Abbreviations in electronic communication have a long tradition in the U.S. The forerunners of LOL, BTW, and FWIW date from the 19th century, as Americans tried to save money on costly telegrams. In 1860, a message from New York to New Orleans cost $2.70 — the equivalent of over $70 today— and only permitted the sender a 10-word message. Transcontinental telegrams, which were introduced on October 24, 1861, were even more expensive: A 10-word telegram from California to the East Coast cost more than $210 in modern currency.

Americans soon found ways to say more with less, dropping nonessential prepositions, articles, punctuation, and any words that could be omitted while retaining the sense of the message. This message from the Wright brothers to their father on December 17, 1903, is a good example of “telegraphese”:

Success four flights thursday morning all against twenty one mile wind started from level with engine power alone average speed through air thirty one miles longest 57 seconds inform Press home Christmas

But as businesses grew more dependent on communication with remote salespeople, they began developing their own abbreviations. Eventually, businesses constructed their own system of code words for commonly used phrases, as “Lost Your Money? Wire KUBIT” explains. Now they could keep in touch with the home office and not exceed 10 words.

It’s surprising that codes haven’t made a comeback. Coded messages might not be understood as quickly as common acronyms and initialisms, but a simple decoder app could quickly render the gibberish back into English. Coded texts also add another level of security, and protecting emails and texts from interception is getting harder all the time.


Lost Your Money? Wire KUBIT

By Paul D. Green

Originally published on November 6, 1948

Commercial codes, like double talk and nuclear fission, require a lot of understanding. To the average person, the oddly combined letters, GAHGU, appearing in a business telegram, might suggest approaching nausea. But to men like William J. Mitchel, who know commercial codes, these letters stand for “cod-liver oil.” Similarly, the letters AAAAA, in code language, mean “goose feathers, No. 1 grade,” and the letters ZZZZZ mean “bamboo steel.” Between these combinations are 456,000 other possible combinations, which may mean anything from a single word to a whole page of text.

In 26 years of code building, Mitchel has sold some 40,000 general business codes at from $40 to $75 each. In addition, he has made private codes for more than 300 large firms, including Standard Oil and General Motors. His largest private code contained 400,000 five-letter combinations, took two years and nine assistants to assemble, and cost the silk-importing firm that ordered it $100,000. Military and diplomatic codes are in an entirely different field; they are so much more complicated that only during wartime does the government bother to censor commercial codes.

Commercial codes have two main purposes: to cut cable and telegram costs and to make messages confidential.
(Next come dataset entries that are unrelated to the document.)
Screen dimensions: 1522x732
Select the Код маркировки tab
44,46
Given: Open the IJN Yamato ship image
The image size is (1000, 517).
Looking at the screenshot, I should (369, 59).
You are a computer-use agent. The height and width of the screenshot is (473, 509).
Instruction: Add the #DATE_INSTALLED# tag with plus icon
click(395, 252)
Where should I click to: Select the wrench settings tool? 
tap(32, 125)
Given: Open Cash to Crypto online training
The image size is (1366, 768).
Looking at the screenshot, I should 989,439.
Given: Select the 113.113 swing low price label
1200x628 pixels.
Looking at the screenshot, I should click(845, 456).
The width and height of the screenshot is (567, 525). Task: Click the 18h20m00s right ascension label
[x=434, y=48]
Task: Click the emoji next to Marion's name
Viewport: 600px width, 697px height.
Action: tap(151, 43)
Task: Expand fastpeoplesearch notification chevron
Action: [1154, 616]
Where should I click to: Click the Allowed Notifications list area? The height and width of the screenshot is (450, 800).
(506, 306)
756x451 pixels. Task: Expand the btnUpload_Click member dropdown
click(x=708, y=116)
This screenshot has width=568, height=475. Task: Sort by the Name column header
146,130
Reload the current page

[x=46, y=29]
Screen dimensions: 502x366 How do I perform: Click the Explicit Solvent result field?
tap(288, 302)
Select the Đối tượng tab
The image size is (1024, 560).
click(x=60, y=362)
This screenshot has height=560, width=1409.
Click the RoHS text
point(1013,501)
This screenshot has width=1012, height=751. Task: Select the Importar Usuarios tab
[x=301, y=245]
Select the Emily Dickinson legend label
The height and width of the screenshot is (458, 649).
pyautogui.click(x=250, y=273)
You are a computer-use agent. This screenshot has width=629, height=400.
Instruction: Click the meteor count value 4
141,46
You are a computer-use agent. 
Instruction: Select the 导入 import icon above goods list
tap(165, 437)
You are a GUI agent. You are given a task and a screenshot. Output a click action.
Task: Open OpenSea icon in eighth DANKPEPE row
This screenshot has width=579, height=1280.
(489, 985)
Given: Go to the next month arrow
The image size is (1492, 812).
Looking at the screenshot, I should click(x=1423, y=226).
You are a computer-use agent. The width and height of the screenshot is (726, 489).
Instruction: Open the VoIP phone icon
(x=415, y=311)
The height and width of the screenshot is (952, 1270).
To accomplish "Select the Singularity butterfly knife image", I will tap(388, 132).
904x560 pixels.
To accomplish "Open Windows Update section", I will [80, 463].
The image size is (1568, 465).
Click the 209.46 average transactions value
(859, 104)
The cheaper business codes may be read by anyone willing to buy a code book; the more expensive private codes are carefully guarded, and code books are given only to trusted officials. The saving in telegraphic charges through the use of codes is easily understood. For example, the five-letter combination LIMUD stands for the phrase, “Cannot return unless you prepay passage.” PYTUO means, “Have collided with an iceberg,” and KUBIT means, “Have lost all my money.” There are more pleasant messages in any commercial code book, but the general idea is to make a few letters do the work of many words. Happily, the telegraph companies smile on this effort, and encourage code users by giving them a 40 percent discount. The discount, plus the saving of words, explains the great saving.

As codes are handled by humans, occasional mistakes crop up. Years ago a Brazilian castor-bean grower wired a New York merchant the code word NFHIU, which means, “Cannot sell.” The message, jumbled en route, arrived as NHFIU, which means, “Sell, if you cannot do better.” The merchant sold, and the castor-bean grower lost a lot of money. The Supreme Court has ruled that the telegraph company isn’t responsible for such mistakes.

Most of these errors happened because there was only a one-letter difference in every five-letter combination. Then William Mitchel revolutionized the commercial-code business by trotting out a code that had two letters different in every combination. From this solid springboard, he jumped to become head of the Acme Code Company, with offices in London, New York and San Francisco, and to be considered by many the top commercial-code man in the world.

Here’s how the codes operate: The sender uses the subject index of his code book to find the phrase and code equivalent he needs for his message. The receiver simply takes his code book and runs down the alphabetically listed combinations until he finds the right one.

Mitchel often is asked to decode personal messages. He thinks the saddest words of code or pen came to him when he decoded one that a young lady received from a man she obviously knew not wisely, but too well. It read: “I am giving you up for my wife.”